Early Fire Science and Black Crew Members’ Work with Prescribed Fire

People of European descent, generalized as White, contributed to the construction of knowledge about prescribed burning by formalizing knowledge and skills related to fire into a science. Two founders of fire ecology, Ellen Call Long and Herbert L. Stoddard, were based in the Red Hills region. Both of these advocates of prescribed fire understood its essential role in longleaf pine management. Long and Stoddard’s work led to a socio-political and scientific transformation in prescribed burning for longleaf pine maintenance. They saw utility in burning regardless of the fire suppression legacy in many parts of the New World since the early colonial era, rooted in fears of wildfire outbreaks (Varner et al. 2005). Long was one of the first women to speak on the benefits and ecological necessity of prescribed fire in her address to the American Forest Congress in 1888. Long’s (1888) report expressed concern for fire suppression’s devastating effects on longleaf pine and was the first article in a national forestry publication to advocate for controlled burning (Waber 2016). In the 1920s, Herbert L. Stoddard began to interpret the patterns of fire that benefit longleaf pine and that were required to create a pine savanna. His findings and implementation of prescribed fire fostered life for not only the trees, but also unique flowers, gopher tortoises (Gopherus polyphemus), and Northern (bobwhite) quail (Colinus virginianus).

The same ecosystems that Long and Stoddard’s work highlighted have been maintained by the practices passed down through generations of Black people. Their land management methods protected crops, livestock, and wildlife, kept the forest floor clear enough for turpentining, and promoted timber production. Black people’s knowledge and skills were also indispensable to the success of White landowners’ operations in the twentieth century and into the twenty-first century.

This claim is illustrated by interviews conducted at Tall Timbers Research Station (Tallahassee, Florida) and the Jones Center at Ichauway (formerly known as Ichauway in Newton, Georgia). Both institutions are in the Red Hills region. In July of 2019, three individuals were interviewed and were connected to Ichauway by birth or through family members who were employed there (Table 1). Of these the most memorable was “Frog,” the eldest interviewee, whose wife was seated near him when we spoke. Frog was rife with knowledge on setting prescribed fire at Ichauway. Frog was born on the river near Ichauway while the owner and founder, Mr. Robert W. Woodruff, also lived there. Frog recreated on Woodruff’s land and worked on his property beginning at age 13. He eventually advanced to the burn team and became known for training hunting dogs. He learned burning primarily through experience. As Frog remembered,

Well pretty much you are there on your own. They’ll show you a spot. ... We would wanna burn a certain spot in there. We wouldn’t burn it all at that one time.

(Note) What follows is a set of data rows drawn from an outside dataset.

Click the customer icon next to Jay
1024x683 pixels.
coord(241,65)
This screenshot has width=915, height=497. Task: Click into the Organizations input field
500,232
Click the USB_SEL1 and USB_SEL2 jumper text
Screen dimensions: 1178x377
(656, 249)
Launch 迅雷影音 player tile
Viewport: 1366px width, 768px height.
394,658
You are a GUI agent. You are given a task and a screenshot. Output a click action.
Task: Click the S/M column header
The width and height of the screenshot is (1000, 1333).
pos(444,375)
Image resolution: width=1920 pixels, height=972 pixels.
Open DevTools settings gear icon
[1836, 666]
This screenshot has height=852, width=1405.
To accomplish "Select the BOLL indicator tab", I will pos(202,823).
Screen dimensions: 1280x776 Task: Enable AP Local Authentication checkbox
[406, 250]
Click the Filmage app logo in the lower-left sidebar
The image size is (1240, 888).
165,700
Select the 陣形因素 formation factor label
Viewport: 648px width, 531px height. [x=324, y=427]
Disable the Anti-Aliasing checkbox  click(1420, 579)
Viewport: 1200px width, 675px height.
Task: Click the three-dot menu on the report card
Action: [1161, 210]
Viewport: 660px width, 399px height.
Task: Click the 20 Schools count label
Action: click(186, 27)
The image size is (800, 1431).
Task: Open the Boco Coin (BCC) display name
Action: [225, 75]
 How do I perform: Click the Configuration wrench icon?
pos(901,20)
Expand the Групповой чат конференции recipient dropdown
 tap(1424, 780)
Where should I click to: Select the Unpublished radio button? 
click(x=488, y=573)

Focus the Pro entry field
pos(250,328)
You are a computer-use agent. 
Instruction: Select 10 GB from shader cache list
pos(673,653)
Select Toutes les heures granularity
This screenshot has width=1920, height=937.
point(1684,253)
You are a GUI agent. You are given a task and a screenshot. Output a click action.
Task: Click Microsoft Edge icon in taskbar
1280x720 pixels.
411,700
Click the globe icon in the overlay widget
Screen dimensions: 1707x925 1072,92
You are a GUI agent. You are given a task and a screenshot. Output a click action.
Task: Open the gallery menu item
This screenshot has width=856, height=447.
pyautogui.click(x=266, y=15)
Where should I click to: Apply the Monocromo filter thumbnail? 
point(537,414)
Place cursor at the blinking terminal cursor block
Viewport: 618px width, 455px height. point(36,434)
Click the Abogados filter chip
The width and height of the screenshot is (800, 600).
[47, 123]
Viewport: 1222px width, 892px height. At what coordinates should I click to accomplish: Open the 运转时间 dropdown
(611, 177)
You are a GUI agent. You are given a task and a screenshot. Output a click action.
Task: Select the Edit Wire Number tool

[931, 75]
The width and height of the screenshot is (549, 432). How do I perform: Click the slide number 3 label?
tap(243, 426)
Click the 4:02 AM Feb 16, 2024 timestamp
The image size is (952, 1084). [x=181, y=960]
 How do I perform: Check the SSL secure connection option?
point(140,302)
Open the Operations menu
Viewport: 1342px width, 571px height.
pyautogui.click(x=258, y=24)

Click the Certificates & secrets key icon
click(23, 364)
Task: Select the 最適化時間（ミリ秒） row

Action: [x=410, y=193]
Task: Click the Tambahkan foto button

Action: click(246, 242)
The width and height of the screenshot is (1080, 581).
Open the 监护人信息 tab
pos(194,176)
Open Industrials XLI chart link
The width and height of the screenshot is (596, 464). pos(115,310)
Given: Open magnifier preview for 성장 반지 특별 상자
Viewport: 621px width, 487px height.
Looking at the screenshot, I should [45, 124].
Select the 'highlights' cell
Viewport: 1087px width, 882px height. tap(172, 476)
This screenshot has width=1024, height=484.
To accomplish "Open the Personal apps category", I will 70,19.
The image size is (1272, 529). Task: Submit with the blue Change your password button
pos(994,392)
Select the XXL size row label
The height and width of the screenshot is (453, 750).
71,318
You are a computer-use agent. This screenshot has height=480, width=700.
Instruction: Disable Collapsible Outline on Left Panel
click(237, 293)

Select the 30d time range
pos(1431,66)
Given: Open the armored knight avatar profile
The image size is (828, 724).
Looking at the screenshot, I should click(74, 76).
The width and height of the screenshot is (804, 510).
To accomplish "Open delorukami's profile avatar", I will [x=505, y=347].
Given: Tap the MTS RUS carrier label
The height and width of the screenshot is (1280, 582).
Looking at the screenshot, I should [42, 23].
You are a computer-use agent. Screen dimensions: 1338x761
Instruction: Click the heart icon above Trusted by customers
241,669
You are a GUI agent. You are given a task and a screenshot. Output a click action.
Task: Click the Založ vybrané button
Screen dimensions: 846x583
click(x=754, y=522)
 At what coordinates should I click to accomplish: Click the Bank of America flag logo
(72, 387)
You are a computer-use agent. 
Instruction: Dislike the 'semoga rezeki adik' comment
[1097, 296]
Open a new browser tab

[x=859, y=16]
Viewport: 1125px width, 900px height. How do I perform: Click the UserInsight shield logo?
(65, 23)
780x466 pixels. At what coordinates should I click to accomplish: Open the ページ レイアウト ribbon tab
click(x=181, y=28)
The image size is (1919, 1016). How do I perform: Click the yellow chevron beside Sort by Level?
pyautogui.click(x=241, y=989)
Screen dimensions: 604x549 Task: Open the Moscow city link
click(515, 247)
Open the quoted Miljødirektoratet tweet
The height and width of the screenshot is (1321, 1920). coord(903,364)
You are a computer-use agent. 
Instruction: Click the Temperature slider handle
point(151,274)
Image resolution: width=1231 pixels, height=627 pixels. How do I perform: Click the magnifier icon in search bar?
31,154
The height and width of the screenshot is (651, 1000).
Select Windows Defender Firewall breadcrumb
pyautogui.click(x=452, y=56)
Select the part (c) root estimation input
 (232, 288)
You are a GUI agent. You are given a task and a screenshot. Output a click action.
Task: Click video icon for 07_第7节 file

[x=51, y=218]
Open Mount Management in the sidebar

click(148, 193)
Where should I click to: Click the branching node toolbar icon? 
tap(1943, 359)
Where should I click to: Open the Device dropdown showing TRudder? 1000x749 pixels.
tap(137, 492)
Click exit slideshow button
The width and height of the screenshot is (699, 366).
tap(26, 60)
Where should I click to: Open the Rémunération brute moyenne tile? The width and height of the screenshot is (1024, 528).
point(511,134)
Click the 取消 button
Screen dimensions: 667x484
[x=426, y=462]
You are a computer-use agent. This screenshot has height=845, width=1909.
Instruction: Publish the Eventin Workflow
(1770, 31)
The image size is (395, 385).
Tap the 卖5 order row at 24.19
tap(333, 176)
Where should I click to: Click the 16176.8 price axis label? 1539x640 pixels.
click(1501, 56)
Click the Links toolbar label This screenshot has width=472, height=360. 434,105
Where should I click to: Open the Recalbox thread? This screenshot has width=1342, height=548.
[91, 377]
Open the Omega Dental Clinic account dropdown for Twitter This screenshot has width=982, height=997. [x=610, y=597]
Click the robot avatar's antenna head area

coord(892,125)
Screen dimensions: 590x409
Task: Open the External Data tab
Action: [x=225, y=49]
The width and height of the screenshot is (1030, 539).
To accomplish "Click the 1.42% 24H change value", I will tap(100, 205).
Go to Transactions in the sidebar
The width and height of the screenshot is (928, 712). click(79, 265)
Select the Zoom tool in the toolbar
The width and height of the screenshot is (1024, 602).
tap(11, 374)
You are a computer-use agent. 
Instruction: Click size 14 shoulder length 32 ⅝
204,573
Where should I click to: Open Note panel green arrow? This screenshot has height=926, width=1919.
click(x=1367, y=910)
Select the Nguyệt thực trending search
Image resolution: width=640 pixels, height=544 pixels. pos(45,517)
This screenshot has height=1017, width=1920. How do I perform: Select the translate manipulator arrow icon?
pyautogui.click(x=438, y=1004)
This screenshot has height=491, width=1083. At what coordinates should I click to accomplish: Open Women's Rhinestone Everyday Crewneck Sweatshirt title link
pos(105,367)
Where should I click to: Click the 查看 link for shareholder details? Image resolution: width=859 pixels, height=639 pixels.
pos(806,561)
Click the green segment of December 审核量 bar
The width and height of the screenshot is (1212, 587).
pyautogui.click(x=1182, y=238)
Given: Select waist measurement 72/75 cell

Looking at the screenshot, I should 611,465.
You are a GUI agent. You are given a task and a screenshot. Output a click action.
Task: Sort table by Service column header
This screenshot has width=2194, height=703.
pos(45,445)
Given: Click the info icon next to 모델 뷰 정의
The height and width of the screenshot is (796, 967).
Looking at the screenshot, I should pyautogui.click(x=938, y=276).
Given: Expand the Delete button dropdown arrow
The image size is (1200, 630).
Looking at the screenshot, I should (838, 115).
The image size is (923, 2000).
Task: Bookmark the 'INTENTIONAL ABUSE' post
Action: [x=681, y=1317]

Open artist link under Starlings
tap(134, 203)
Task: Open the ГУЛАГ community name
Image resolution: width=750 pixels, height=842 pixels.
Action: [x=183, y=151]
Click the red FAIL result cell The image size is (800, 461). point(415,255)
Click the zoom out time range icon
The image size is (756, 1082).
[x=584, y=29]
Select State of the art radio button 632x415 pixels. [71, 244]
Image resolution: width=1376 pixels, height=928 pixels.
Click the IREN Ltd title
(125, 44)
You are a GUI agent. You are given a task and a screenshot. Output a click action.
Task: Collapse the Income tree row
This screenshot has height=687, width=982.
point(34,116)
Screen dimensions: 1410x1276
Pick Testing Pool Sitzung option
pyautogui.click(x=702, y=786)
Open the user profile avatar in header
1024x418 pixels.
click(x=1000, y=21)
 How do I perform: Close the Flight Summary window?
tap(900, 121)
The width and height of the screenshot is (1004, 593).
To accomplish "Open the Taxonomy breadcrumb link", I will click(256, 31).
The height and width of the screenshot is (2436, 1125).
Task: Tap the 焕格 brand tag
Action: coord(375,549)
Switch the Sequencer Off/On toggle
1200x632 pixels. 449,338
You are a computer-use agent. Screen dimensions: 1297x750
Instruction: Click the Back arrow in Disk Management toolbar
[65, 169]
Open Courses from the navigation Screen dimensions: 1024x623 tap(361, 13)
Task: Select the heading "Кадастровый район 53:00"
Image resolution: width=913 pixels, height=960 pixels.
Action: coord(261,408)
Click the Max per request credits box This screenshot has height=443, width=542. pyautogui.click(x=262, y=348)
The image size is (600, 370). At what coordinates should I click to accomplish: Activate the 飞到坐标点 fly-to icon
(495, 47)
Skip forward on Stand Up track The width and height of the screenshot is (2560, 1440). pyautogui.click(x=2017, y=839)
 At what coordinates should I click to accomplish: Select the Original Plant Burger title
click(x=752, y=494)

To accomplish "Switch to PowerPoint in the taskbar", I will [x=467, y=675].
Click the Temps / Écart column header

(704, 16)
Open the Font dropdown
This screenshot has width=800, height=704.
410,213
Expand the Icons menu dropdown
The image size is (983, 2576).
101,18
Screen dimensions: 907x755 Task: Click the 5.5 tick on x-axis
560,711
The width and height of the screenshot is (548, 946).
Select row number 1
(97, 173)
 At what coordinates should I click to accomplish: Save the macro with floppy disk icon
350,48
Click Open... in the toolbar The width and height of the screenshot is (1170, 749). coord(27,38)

He revealed that instruction on fire was not always free of oppressive behavior or attitudes; in fact, it often highlighted issues of race, class, and labor relations. Frog was a member of an all-Black burn team at Ichauway where stark gaps existed between the livelihoods of Black people and their mostly White supervisors. Frog and I (L. Perkins) sort of chuckled after hearing his remarks because we each encountered racism and underrepresentation through our lived experiences. Frog and the other former members of Ichauway’s fire crew who served on burn teams there learned where to watch the wind, how to plant pines, how to set back-fires, and how to build fire lines. As they became experts alongside hunting property owners and researchers, they leveraged their knowledge in a broader community of small landowners who followed suit and were employed to conduct prescribed burns on other properties. Frog stated,

It uh. . . other folks have a lil spot ‘bout 5 or 6 acres. We had a get it burnt. We would burn it large while we was burning. So we wouldn’t mess up they hunting.

Because of their roles in managing fire, the Black men who worked at Ichauway and other estates in the region influenced burning practices of local community members off of the plantation grounds.

One former burn team member from Ichauway who continues to volunteer there said,

They [neighbors around the property] see you burning, they gone light a fire. That's the way it was. They go in there and light a match down, let it burn, then they call somebody. ‘We got a fire over here,’ so and so a say. ‘Oh watch at that fire. Let it burn.’ Well they didn’t believe in no permit back in them days. Just go and set a spot on fire.

Black “firelighters,” those that use prescribed fire for management purposes, comprised landowners, tenants, and firefighters who nourished the Red Hills acre by acre with the application of fire. In the early 1900s, Black landowners and firelighters valued land for food, religion, play, familial abundance, and promise for the future. Unfortunately, over the course of the twentieth and twenty-first centuries, the extent of Black-owned lands has decreased due to land loss, residential development, increased liabilities, and burdensome permitting. Yet the methods Black firelighters applied are not forgotten, and instead live on in the present policies and ecosystems.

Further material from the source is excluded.